Your recovery program needs to be tailed to you. There is no “one size fits all approach.”
I used to be the unit psychologist and primary therapist for an inpatient psychiatric unit that specialized in the treatment of complex trauma and dissociative disorders. Most of our patients were adults who had been abused or otherwise traumatized as children, and who were now having difficulty functioning in their everyday lives.
In that job, I learned— often the hard way— that if recovery is to succeed, it needs to start with each patient’s strengths, values, and goals.
And no two patients are going to be exactly the same when it comes to strengths, values, and goals.
Unfortunately, I see many, many programs— and individual therapists— who want to start out from the exact opposite approach.
They label themselves “trauma therapists,” and they tend to start out— with the best of intentions— from models of trauma treatment, instead of with individual patients.
It’s one of my central disagreements with the trauma treatment field in general that we need to start out from the phenomenology of trauma (i.e., what “trauma” in broad, general strokes looks like and does to the brain).
I disagree with this premise because its’ my observation and experience that “trauma” rarely affects any two people the same.
We can understand “trauma” all day long, in the abstract…but none of it does us much good if we don’t understand the person who has been traumatized.
Recovery is not about treating trauma.
Recovery is about treating, healing, rediscovering, and rebuilding people.
Real life people. People who are mothers, fathers, sons, siblings.
People who own cats and dogs, who like rock concerts and classical sonatas.
I would once have said I am a trauma therapist. I don’t say that anymore— but not because I don’t work with patients who have been traumatized.
I now say I am a therapist who treats people who have been traumatized.
I don’t treat trauma. I treat people.
And I am so, so over programs and therapists that seem to think their specialty is “trauma.”
Why does any of this matter to you?
Because the way many clinical systems are structured right now tends to overemphasize diagnosis and pathology.
By their very nature they want to categorize people by what’s “wrong” with them.
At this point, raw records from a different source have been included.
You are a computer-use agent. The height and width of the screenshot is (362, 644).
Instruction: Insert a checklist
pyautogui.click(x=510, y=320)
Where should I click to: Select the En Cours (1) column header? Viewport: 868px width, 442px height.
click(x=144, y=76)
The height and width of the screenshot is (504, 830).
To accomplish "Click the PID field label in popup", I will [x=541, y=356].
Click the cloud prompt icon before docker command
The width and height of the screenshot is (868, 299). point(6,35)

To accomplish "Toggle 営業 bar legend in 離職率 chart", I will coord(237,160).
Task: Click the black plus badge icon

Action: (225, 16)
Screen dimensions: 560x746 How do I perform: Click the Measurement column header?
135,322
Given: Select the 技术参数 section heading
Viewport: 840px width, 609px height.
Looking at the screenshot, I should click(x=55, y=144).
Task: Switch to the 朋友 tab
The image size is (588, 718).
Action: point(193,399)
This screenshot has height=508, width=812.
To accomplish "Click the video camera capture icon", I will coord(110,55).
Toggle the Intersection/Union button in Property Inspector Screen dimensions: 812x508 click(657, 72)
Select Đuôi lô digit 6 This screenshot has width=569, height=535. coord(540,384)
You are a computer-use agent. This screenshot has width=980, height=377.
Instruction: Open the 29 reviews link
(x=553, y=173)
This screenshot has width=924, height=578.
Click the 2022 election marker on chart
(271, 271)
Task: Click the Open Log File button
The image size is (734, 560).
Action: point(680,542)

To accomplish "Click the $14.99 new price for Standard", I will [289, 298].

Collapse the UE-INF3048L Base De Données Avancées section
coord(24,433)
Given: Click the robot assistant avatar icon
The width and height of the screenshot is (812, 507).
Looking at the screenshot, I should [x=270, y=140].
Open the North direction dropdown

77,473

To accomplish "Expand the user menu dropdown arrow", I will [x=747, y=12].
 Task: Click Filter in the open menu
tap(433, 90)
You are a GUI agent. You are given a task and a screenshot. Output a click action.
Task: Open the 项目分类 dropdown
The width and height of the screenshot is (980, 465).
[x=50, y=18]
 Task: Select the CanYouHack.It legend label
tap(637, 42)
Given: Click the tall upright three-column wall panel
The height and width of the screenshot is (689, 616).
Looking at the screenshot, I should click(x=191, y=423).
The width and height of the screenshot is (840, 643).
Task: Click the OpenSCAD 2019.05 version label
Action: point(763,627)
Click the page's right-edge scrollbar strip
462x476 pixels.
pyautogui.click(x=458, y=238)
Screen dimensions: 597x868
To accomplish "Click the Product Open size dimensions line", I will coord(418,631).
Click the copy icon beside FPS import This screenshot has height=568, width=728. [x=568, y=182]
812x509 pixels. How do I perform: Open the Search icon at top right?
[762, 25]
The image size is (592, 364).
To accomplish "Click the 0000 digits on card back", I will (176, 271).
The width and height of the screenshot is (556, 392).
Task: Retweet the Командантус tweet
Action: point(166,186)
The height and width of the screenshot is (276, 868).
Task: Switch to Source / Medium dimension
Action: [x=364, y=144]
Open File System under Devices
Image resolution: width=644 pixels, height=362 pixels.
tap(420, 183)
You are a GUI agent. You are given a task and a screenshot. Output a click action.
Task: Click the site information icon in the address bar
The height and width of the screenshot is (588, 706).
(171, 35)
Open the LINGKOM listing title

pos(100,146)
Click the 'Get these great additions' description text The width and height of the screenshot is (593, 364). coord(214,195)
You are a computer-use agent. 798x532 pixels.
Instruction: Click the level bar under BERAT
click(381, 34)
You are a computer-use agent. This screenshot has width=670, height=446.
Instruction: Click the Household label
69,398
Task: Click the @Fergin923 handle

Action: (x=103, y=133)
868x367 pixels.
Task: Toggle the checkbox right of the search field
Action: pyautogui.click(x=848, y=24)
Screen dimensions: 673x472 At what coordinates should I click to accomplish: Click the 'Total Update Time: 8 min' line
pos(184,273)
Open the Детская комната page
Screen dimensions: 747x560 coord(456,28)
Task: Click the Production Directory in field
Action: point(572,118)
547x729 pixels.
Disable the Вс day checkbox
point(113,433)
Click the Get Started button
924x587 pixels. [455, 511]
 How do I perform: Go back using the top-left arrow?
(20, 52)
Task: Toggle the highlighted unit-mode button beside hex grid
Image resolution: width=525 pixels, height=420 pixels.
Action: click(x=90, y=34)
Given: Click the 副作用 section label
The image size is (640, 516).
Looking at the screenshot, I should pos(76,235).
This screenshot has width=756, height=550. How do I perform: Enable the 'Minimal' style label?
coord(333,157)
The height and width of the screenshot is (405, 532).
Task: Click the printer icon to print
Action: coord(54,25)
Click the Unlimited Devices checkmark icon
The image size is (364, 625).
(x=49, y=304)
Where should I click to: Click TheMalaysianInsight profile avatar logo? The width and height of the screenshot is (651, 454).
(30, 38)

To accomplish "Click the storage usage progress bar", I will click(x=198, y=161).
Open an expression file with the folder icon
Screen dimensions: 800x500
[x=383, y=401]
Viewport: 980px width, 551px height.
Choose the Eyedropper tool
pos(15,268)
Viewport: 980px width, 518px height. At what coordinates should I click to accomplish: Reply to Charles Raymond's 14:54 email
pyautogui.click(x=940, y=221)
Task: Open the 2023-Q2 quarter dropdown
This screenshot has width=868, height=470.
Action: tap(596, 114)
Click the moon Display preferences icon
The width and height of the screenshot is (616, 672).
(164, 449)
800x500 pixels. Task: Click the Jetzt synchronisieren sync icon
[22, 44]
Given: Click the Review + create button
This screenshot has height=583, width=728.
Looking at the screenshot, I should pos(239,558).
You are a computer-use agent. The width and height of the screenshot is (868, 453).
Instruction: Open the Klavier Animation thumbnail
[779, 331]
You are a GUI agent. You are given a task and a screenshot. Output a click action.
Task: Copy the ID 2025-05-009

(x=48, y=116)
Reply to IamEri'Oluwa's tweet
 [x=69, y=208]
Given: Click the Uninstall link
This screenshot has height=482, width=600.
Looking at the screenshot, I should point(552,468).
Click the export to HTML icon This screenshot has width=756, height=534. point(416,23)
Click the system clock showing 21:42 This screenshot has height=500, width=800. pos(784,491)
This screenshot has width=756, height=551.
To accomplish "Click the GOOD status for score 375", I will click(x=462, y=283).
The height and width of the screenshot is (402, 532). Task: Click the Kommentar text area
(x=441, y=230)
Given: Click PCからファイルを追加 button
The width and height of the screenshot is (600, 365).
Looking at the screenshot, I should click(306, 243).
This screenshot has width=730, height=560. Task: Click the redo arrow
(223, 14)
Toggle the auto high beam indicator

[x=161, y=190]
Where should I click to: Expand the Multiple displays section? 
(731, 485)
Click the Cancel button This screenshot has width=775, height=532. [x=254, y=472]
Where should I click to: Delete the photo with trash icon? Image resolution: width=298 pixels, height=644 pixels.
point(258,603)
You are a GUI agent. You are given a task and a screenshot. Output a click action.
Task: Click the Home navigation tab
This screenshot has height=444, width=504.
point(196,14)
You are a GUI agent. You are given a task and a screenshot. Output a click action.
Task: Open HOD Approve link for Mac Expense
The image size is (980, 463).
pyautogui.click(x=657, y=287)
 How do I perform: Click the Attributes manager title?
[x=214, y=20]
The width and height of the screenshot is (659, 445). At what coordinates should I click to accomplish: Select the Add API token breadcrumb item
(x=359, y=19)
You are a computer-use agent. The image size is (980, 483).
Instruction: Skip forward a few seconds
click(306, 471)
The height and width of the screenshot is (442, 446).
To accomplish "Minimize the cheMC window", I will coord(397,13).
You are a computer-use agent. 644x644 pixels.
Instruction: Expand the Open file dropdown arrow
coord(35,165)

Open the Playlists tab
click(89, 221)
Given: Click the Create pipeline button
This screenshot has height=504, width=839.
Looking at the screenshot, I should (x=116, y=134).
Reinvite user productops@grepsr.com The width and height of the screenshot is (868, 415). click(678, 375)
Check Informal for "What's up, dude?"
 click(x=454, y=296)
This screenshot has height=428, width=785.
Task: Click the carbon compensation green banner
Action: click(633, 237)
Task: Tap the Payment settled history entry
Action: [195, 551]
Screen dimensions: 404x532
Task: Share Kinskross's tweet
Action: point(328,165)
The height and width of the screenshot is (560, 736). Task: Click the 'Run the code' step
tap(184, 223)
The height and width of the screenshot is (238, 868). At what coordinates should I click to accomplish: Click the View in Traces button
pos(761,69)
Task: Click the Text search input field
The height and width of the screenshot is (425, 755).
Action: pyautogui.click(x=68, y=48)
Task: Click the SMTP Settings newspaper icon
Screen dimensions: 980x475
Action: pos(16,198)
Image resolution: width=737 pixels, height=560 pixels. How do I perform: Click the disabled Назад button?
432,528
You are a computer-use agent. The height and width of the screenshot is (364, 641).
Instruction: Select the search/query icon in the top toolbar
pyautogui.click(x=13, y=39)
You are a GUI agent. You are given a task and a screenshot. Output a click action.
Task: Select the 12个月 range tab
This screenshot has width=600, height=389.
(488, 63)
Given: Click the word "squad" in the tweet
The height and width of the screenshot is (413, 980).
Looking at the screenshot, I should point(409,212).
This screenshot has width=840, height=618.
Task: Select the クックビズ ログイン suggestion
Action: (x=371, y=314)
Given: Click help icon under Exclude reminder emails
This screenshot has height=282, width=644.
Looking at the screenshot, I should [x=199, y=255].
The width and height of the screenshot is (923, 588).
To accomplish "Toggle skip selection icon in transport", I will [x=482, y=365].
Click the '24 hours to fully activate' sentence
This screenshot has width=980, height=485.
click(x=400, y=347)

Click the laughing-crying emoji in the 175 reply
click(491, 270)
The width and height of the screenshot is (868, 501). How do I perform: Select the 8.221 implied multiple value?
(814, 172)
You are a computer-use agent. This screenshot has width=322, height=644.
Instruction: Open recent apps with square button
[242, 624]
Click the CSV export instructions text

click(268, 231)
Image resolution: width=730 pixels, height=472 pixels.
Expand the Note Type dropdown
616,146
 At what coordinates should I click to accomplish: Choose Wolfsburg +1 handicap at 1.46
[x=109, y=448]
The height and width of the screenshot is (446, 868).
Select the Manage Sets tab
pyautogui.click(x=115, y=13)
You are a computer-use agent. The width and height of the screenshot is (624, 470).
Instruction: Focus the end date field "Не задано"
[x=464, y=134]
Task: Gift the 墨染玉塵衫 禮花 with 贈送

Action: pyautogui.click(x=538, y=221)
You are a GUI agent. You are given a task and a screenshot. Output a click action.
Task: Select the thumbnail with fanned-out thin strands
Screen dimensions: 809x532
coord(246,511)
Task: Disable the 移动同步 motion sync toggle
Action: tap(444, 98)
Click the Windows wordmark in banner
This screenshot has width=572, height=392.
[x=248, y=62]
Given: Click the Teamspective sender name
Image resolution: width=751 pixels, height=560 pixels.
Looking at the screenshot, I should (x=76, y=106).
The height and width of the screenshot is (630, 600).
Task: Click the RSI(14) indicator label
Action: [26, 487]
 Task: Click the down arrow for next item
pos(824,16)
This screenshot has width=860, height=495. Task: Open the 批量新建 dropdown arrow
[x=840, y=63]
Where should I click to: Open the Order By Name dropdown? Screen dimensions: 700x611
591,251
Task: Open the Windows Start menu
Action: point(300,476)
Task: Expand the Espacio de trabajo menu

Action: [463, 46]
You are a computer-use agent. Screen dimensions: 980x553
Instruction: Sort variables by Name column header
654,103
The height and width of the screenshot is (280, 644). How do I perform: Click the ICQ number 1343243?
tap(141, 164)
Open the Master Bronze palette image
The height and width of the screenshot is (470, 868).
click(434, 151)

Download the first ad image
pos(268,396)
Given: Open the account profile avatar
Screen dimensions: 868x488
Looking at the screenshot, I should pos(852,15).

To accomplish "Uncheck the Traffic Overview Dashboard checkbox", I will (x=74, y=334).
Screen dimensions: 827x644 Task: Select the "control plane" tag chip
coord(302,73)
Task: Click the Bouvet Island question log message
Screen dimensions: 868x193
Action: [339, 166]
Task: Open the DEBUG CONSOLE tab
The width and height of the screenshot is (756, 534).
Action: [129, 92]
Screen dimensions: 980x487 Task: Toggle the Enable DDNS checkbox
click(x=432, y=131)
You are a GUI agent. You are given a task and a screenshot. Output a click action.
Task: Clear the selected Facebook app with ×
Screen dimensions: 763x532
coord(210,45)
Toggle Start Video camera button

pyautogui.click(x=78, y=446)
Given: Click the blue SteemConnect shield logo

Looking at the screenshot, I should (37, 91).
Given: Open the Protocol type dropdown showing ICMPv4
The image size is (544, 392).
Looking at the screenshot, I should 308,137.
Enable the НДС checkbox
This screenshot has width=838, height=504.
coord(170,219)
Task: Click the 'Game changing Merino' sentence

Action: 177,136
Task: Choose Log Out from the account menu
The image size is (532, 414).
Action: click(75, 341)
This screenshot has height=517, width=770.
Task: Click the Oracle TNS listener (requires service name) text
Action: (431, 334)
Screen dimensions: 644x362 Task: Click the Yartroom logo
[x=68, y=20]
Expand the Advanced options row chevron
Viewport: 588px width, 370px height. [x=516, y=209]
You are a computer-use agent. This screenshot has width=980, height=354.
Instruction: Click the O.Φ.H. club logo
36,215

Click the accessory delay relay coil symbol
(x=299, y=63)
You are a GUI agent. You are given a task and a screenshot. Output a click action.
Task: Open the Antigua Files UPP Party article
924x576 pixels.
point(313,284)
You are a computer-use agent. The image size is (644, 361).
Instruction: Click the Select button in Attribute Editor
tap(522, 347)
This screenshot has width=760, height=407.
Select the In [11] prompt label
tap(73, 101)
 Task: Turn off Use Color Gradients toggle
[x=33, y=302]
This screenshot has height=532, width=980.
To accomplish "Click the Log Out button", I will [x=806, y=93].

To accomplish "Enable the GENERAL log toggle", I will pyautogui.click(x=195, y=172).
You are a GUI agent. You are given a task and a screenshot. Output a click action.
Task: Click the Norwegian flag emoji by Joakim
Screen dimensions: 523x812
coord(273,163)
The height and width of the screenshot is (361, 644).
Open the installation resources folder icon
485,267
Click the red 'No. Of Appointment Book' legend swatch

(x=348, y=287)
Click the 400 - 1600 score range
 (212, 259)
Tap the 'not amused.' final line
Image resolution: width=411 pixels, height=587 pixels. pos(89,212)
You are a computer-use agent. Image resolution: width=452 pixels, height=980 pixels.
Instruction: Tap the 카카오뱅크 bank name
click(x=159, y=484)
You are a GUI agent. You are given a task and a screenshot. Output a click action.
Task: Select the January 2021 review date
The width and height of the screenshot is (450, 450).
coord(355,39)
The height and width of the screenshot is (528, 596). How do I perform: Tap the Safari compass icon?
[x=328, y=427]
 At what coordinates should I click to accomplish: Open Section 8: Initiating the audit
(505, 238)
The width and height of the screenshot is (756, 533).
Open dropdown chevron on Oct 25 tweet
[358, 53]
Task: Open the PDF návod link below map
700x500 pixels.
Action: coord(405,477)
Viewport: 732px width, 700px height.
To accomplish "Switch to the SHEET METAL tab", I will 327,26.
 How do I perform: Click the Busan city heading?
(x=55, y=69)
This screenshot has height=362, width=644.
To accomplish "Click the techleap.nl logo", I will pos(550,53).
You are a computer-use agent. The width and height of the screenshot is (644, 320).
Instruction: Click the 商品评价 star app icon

Don’t get me wrong, on a practical level, I understand why this is. If you’re an insurance company or a hospital, you have to have some way of organizing and prioritizing the way you deliver services.
But on the level of therapists and patients, this emphasis on diagnosis and prognosis can be crippling.
People are not their pathology.
You are not your diagnosis.
You are a human with experiences, goals, values, needs— and strengths.
Not to mention the toughness and resilience that got you this far.
When you are creating your individual recovery plan, whether you are doing it on your own or with the collaboration of a mental health care professional, don’t start with the phenomenology of trauma.
Start with you.
Start with who you are and what kind of life you want to create.
Start with what you are good at, what you’ve succeeded at in the past.
Don’t start by asking what’s gone wrong— start by asking how you’ve survived so far. Ask yourself HOW you’ve gotten this far.
Start from a position of individuality and strengths.
Then head in the direction of solutions.